### Task to carry out
Retype the whole listing, character for character.

### Data supplied
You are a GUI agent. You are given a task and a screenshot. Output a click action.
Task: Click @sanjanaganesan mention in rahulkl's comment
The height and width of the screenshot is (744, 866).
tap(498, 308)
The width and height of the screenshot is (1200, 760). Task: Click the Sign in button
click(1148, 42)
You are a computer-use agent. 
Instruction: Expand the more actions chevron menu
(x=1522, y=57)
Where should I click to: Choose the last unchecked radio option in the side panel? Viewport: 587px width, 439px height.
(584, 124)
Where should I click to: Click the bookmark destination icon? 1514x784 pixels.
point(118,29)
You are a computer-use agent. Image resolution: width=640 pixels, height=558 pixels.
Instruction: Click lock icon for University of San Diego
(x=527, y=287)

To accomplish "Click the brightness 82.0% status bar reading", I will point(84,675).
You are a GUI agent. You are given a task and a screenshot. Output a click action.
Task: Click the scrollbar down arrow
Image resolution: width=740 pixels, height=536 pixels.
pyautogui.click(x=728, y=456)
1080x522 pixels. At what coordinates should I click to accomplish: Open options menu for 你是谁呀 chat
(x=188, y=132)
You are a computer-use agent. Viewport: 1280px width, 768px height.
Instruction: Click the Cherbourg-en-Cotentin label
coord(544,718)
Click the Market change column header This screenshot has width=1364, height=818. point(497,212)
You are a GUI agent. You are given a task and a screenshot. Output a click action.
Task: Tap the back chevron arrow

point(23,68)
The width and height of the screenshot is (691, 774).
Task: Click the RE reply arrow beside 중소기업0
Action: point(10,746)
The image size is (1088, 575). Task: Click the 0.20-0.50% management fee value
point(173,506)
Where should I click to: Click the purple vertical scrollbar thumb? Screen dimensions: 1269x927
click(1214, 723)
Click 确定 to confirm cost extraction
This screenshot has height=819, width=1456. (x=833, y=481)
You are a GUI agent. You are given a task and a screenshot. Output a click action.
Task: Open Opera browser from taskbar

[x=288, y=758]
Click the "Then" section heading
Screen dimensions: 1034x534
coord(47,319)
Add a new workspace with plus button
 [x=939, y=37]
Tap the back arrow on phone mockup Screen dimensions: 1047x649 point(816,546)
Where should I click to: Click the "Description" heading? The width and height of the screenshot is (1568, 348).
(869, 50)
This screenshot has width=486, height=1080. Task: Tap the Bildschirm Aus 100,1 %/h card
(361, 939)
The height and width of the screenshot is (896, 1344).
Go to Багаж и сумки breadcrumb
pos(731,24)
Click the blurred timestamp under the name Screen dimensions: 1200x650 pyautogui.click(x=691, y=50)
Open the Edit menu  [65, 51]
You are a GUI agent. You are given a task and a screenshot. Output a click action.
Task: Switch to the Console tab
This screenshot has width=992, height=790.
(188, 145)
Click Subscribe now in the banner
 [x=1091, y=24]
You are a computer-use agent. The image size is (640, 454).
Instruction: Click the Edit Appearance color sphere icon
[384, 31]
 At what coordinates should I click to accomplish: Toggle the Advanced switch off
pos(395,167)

### The answer
You are a GUI agent. You are given a task and a screenshot. Output a click action.
Task: Click @sanjanaganesan mention in rahulkl's comment
The height and width of the screenshot is (744, 866).
tap(498, 308)
The width and height of the screenshot is (1200, 760). Task: Click the Sign in button
click(1148, 42)
You are a computer-use agent. 
Instruction: Expand the more actions chevron menu
(x=1522, y=57)
Where should I click to: Choose the last unchecked radio option in the side panel? Viewport: 587px width, 439px height.
(584, 124)
Where should I click to: Click the bookmark destination icon? 1514x784 pixels.
point(118,29)
You are a computer-use agent. Image resolution: width=640 pixels, height=558 pixels.
Instruction: Click lock icon for University of San Diego
(x=527, y=287)

To accomplish "Click the brightness 82.0% status bar reading", I will point(84,675).
You are a GUI agent. You are given a task and a screenshot. Output a click action.
Task: Click the scrollbar down arrow
Image resolution: width=740 pixels, height=536 pixels.
pyautogui.click(x=728, y=456)
1080x522 pixels. At what coordinates should I click to accomplish: Open options menu for 你是谁呀 chat
(x=188, y=132)
You are a computer-use agent. Viewport: 1280px width, 768px height.
Instruction: Click the Cherbourg-en-Cotentin label
coord(544,718)
Click the Market change column header This screenshot has width=1364, height=818. point(497,212)
You are a GUI agent. You are given a task and a screenshot. Output a click action.
Task: Tap the back chevron arrow

point(23,68)
The width and height of the screenshot is (691, 774).
Task: Click the RE reply arrow beside 중소기업0
Action: point(10,746)
The image size is (1088, 575). Task: Click the 0.20-0.50% management fee value
point(173,506)
Where should I click to: Click the purple vertical scrollbar thumb? Screen dimensions: 1269x927
click(1214, 723)
Click 确定 to confirm cost extraction
This screenshot has height=819, width=1456. (x=833, y=481)
You are a GUI agent. You are given a task and a screenshot. Output a click action.
Task: Open Opera browser from taskbar

[x=288, y=758]
Click the "Then" section heading
Screen dimensions: 1034x534
coord(47,319)
Add a new workspace with plus button
 [x=939, y=37]
Tap the back arrow on phone mockup Screen dimensions: 1047x649 point(816,546)
Where should I click to: Click the "Description" heading? The width and height of the screenshot is (1568, 348).
(869, 50)
This screenshot has width=486, height=1080. Task: Tap the Bildschirm Aus 100,1 %/h card
(361, 939)
The height and width of the screenshot is (896, 1344).
Go to Багаж и сумки breadcrumb
pos(731,24)
Click the blurred timestamp under the name Screen dimensions: 1200x650 pyautogui.click(x=691, y=50)
Open the Edit menu  [65, 51]
You are a GUI agent. You are given a task and a screenshot. Output a click action.
Task: Switch to the Console tab
This screenshot has width=992, height=790.
(188, 145)
Click Subscribe now in the banner
 [x=1091, y=24]
You are a computer-use agent. The image size is (640, 454).
Instruction: Click the Edit Appearance color sphere icon
[384, 31]
 At what coordinates should I click to accomplish: Toggle the Advanced switch off
pos(395,167)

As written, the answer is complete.